Question

Rosencrantz and Guildenstern are on a weight-reducing diet. Rosencrantz, who weighs $$178 \mathrm{lb}$$, belongs to an age and body-type group for which the mean weight is $$145 \mathrm{lb}$$ and the standard deviation is $$15 \mathrm{lb}$$. Guildenstern, who weighs $$204 \mathrm{lb}$$, belongs to an age and body-type group for which the mean weight is $$165 \mathrm{lb}$$and the standard deviation is 20 lb. Assuming z-scores are good measures for comparison in this context, who is more overweight for his age and body type?

Answer

**step1** Understanding the problem and the task

The problem asks us to determine, using a specific comparison method, who is more overweight between Rosencrantz and Guildenstern relative to their respective age and body-type groups. We are provided with each person's weight, their group's mean weight, and their group's standard deviation. The problem states that "z-scores are good measures for comparison in this context," which implies we should compare how many 'standard deviations' each person's weight is above their group's mean. Although the terms "z-score" and "standard deviation" are typically used in higher-level mathematics, the actual calculations involve only subtraction and division, which are elementary arithmetic operations.

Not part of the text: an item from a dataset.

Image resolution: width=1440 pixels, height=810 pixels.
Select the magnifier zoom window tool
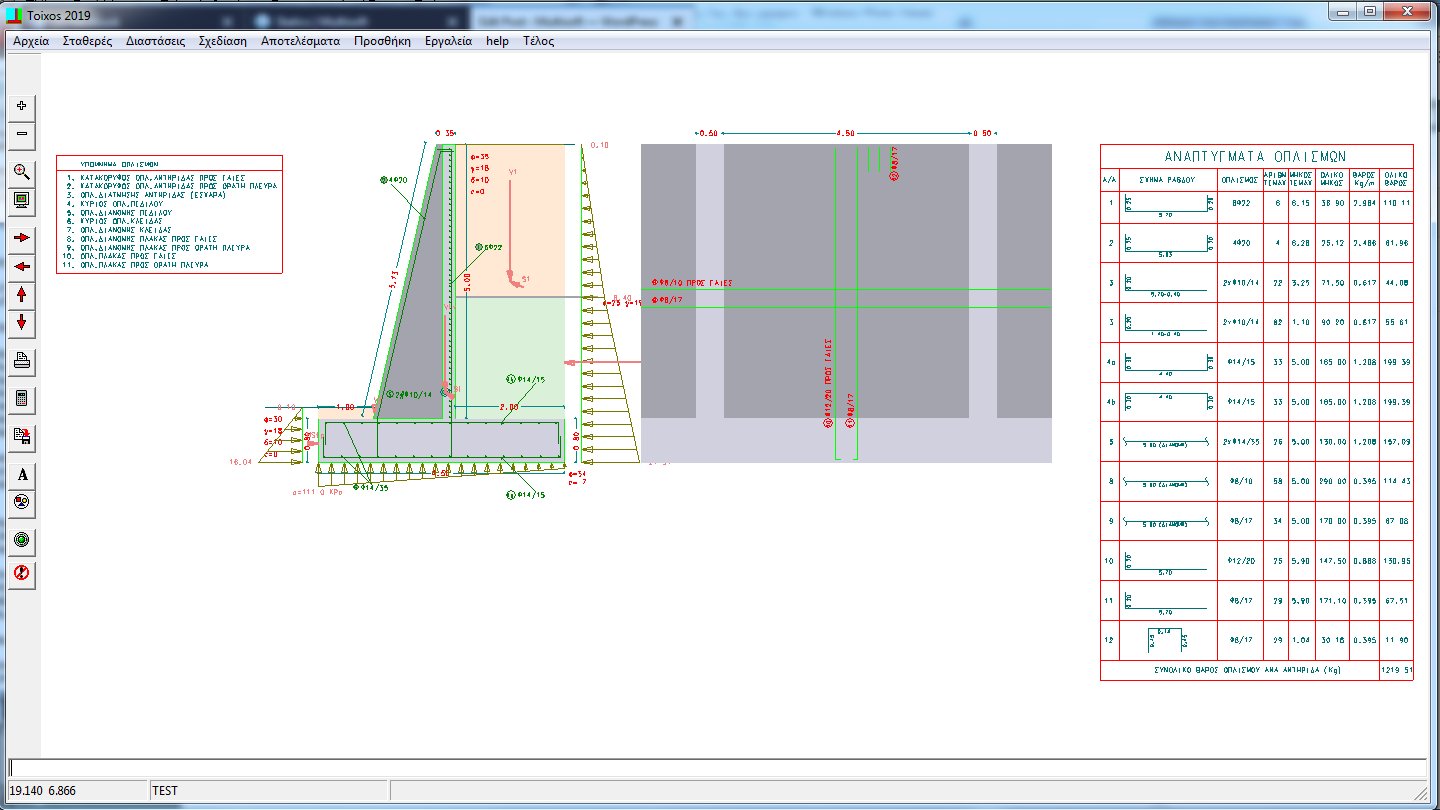[22, 172]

**step2** Calculating Rosencrantz's relative overweightness

First, we need to find out how much Rosencrantz's weight is above the mean weight for his group.
Rosencrantz's weight is $$178 \mathrm{lb}$$.
The mean weight for his group is $$145 \mathrm{lb}$$.
To find the difference, we subtract the mean weight from Rosencrantz's weight:
$$178 \mathrm{lb} - 145 \mathrm{lb} = 33 \mathrm{lb}$$
Next, we determine how many standard deviations this difference represents. The standard deviation for Rosencrantz's group is $$15 \mathrm{lb}$$.
We divide the difference by the standard deviation:
$$33 \mathrm{lb} \div 15 \mathrm{lb}$$
This division can be written as a fraction $$\frac{33}{15}$$.
To simplify, we can divide both the numerator (33) and the denominator (15) by their greatest common factor, which is 3:
$$\frac{33 \div 3}{15 \div 3} = \frac{11}{5}$$
Now, we convert the fraction to a decimal:
$$\frac{11}{5} = 2.2$$
This means Rosencrantz's weight is 2.2 times his group's standard deviation above the mean weight.

**step3** Calculating Guildenstern's relative overweightness

Next, we perform the same calculations for Guildenstern.
Guildenstern's weight is $$204 \mathrm{lb}$$.
The mean weight for his group is $$165 \mathrm{lb}$$.
To find the difference, we subtract the mean weight from Guildenstern's weight:
$$204 \mathrm{lb} - 165 \mathrm{lb} = 39 \mathrm{lb}$$
Now, we determine how many standard deviations this difference represents. The standard deviation for Guildenstern's group is $$20 \mathrm{lb}$$.
We divide the difference by the standard deviation:
$$39 \mathrm{lb} \div 20 \mathrm{lb}$$
This division can be written as a fraction $$\frac{39}{20}$$.
To convert this fraction to a decimal, we can multiply both the numerator and the denominator by 5 to make the denominator 100:
$$\frac{39 \times 5}{20 \times 5} = \frac{195}{100}$$
As a decimal, this is:
$$\frac{195}{100} = 1.95$$
This means Guildenstern's weight is 1.95 times his group's standard deviation above the mean weight.

**step4** Comparing the relative overweightness

Now, we compare the calculated values for Rosencrantz and Guildenstern.
For Rosencrantz, the value is 2.2.
For Guildenstern, the value is 1.95.
Comparing these two numbers, we see that 2.2 is greater than 1.95.

**step5** Concluding who is more overweight

Since Rosencrantz's weight is 2.2 times his group's standard deviation above the mean, and Guildenstern's weight is 1.95 times his group's standard deviation above the mean, Rosencrantz's weight is a greater number of standard deviations above his group's average. This means Rosencrantz is more overweight for his age and body type, according to the comparison method requested by the problem.